■ Task details
Count the lines in the records beneath this task that contain the string "with", then give the count by itself.

(Pixel coordinate grounding data)

=== Begin Enclosure ===

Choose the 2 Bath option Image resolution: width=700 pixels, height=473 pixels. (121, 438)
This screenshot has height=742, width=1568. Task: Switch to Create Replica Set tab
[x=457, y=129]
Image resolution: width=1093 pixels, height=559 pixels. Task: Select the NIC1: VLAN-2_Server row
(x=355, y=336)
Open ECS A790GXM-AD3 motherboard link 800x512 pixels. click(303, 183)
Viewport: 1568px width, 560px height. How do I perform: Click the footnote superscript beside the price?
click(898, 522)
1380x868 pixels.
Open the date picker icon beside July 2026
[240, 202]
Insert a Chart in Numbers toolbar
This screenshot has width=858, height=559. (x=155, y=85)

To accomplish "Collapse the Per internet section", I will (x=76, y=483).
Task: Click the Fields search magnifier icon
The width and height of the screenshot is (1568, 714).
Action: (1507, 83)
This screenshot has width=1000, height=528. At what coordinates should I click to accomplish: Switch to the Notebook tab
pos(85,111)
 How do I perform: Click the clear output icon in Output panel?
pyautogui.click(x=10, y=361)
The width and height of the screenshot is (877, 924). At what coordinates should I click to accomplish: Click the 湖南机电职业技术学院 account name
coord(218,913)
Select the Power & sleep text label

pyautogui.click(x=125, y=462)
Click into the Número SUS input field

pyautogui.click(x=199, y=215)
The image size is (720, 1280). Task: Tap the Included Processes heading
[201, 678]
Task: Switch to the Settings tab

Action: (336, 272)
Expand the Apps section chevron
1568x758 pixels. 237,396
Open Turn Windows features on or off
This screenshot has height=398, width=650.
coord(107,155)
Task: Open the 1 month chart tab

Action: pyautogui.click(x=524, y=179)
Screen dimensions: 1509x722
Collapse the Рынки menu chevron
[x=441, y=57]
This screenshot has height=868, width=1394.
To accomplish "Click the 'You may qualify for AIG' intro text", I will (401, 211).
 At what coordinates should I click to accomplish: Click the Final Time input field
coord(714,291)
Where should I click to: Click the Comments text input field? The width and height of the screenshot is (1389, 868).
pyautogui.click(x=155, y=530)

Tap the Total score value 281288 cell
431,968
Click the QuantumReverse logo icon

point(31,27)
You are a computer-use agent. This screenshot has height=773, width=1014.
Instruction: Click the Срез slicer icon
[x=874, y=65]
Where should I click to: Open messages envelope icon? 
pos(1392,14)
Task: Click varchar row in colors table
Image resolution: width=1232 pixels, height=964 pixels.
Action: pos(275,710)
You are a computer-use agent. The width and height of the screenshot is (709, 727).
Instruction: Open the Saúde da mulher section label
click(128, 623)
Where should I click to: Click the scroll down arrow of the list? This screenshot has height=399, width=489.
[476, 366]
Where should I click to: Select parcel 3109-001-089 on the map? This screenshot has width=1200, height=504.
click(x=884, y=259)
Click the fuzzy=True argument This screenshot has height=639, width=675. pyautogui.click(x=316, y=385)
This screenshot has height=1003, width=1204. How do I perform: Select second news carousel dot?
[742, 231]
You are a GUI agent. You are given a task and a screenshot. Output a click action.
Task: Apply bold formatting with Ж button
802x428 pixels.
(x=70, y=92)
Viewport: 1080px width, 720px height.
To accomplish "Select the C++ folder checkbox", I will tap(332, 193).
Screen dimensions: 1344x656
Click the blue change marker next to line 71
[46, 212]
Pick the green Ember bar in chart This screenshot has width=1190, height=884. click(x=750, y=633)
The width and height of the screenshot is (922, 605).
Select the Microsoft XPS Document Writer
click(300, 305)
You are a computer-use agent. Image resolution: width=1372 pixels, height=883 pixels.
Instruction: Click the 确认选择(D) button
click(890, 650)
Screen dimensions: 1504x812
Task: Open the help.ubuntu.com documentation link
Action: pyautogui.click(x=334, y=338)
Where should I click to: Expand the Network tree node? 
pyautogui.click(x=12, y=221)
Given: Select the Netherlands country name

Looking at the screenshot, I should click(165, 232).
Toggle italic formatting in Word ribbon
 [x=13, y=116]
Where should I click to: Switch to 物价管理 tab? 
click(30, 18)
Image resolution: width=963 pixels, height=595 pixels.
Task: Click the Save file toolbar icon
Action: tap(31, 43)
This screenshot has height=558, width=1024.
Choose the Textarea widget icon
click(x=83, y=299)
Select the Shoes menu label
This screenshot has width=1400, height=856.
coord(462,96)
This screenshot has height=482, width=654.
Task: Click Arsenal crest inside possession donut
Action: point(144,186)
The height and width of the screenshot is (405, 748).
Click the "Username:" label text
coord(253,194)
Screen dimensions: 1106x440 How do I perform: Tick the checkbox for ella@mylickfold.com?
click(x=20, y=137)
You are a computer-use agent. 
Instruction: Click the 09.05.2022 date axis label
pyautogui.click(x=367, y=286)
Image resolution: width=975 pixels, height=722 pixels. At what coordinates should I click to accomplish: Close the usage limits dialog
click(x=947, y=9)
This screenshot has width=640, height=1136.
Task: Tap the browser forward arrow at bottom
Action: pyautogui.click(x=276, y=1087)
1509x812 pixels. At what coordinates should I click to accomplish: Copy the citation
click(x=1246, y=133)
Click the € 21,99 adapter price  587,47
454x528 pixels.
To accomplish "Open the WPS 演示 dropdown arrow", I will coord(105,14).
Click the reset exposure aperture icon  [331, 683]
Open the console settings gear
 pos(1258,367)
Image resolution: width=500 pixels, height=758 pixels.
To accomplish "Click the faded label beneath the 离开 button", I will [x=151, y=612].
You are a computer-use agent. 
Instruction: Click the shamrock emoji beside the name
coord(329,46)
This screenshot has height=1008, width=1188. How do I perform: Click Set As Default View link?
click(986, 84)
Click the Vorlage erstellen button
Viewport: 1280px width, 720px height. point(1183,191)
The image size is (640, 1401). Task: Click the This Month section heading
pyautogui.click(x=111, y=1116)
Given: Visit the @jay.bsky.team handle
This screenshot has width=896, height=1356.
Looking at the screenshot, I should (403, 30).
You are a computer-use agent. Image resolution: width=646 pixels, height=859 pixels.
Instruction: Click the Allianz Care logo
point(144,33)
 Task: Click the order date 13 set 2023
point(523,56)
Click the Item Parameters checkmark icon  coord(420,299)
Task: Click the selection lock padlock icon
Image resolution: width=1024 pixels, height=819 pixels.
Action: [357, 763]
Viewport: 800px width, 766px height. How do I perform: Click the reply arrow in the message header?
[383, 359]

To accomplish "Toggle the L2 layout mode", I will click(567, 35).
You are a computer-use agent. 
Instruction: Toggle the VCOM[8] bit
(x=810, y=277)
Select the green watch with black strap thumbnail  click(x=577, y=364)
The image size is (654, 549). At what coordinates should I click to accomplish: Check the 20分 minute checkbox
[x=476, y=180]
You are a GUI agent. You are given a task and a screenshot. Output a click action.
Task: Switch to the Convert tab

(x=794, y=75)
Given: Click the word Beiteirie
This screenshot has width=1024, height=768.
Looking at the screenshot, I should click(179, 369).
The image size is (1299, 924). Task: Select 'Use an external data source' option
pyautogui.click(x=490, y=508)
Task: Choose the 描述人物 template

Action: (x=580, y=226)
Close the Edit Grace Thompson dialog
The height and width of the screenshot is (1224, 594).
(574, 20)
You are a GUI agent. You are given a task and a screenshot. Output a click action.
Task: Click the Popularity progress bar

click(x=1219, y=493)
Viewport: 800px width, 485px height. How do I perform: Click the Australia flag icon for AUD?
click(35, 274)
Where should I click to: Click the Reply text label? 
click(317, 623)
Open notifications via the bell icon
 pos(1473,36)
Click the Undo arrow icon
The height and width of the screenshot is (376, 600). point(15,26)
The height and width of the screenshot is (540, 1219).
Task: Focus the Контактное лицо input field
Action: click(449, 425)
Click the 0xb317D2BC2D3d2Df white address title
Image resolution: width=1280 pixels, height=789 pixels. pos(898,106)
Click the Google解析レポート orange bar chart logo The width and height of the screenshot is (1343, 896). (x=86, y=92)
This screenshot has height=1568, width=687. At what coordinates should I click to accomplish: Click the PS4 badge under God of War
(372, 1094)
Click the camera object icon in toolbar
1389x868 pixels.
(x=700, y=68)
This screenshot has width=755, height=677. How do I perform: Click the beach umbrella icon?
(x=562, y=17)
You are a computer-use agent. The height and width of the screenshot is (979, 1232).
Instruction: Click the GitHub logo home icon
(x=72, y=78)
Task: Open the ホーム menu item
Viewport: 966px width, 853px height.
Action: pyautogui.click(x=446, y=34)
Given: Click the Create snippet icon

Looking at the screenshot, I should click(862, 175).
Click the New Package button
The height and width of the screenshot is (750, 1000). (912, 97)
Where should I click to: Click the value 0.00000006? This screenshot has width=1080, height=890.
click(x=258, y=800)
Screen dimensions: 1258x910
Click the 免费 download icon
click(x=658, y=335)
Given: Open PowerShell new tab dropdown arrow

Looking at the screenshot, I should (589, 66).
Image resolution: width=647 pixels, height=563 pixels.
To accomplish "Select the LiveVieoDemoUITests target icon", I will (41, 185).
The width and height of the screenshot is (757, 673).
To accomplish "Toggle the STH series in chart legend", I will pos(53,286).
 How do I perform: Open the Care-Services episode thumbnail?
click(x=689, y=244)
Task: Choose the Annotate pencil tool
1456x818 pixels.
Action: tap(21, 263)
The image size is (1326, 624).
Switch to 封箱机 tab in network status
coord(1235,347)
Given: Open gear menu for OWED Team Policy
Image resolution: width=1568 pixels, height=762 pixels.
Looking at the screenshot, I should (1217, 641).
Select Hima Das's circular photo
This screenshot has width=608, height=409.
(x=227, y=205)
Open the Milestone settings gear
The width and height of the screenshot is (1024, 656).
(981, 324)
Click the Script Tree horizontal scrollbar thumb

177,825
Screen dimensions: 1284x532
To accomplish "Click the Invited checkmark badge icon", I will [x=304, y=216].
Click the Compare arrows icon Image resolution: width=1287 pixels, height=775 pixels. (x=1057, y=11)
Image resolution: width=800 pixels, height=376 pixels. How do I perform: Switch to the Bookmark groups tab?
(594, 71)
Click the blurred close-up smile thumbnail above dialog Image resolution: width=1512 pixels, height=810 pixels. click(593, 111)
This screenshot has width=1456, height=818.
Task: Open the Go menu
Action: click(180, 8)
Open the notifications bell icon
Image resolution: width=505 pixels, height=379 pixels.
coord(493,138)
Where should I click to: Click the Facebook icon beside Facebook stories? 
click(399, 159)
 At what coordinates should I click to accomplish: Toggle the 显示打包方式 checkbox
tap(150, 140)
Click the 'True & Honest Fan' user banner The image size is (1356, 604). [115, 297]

=== End Enclosure ===

■ Answer to this problem
2